Incredible journalism there that housing is affordable if your parents give you the money to buy it. Truly top notch lol.

In case anyone was wondering how it’s possible to make top 1% money for your age for 5+ years and still not be rich yet… it’s the 10-20k in dentistry you get from growing up poor, the student loans, and rent that explain it. The first 150-200k in earnings you generate above your cost of living is basically automatically gone when you factor in helping out family, medical costs, various kinds of debt your poor past self racked up in the form of medical costs and consumer debt, and all of this has to happen before you can even start saving for a home.

Meanwhile these rich kids have none of those costs, buy a house at 22, and then tell a reporter how not impossible that is. OK sure. The only reason I got out of poverty was by being outlier good at sales and operations at the same fucking time. Totally viable and easy everyone can do it right?

You wanna know what’s really infuriating though? How easy life is now. The hardest level in the game capitalism is the poverty level. I’m sorry but if your parents bought you out of even having to play that level where do you get off giving anyone advice besides be luckier next time you get born?
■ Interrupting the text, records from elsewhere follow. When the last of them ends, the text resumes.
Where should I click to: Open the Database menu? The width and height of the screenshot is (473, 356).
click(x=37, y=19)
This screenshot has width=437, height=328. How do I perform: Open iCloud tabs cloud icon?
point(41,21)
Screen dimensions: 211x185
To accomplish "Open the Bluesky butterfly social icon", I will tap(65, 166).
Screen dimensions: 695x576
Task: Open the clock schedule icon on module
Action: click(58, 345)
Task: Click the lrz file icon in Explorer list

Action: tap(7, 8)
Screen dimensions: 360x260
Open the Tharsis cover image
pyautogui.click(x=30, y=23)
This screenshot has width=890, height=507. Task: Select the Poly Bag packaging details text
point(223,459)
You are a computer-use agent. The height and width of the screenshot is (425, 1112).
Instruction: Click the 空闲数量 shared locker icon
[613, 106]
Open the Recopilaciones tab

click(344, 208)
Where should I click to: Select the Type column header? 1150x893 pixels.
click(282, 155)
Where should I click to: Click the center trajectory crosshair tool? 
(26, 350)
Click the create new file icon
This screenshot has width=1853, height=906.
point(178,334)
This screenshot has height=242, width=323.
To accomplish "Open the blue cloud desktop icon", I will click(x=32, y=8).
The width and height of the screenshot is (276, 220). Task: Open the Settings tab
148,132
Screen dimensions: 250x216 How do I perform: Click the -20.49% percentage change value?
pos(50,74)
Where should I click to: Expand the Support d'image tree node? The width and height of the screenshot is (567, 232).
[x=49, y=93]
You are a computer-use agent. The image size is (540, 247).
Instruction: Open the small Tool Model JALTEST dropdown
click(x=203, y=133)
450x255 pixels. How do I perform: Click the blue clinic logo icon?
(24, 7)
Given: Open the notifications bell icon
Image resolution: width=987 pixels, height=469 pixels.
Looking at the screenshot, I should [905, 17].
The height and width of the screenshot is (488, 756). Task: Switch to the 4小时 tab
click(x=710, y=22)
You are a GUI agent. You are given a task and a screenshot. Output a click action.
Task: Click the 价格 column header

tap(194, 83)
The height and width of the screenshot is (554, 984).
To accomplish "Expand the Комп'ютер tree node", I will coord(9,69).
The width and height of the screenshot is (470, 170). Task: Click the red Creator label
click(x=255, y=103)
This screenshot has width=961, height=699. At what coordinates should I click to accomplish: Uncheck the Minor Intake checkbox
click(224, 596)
Elon Musk does something stupider than I have ever done at least once a month in public these days. The notion that this system can be meritocratic when you gatekeep 75%+ of the population behind an almost unwinnable level is absolutely ridiculous. It took me the first 10 years of my career to get to the point where I could clear 50k a year consistently. I won’t be getting my youth and the energy I had back then back. They took the hardest working years of my life and all I got in return was the skills I picked up during that time period and a small mountain of debt.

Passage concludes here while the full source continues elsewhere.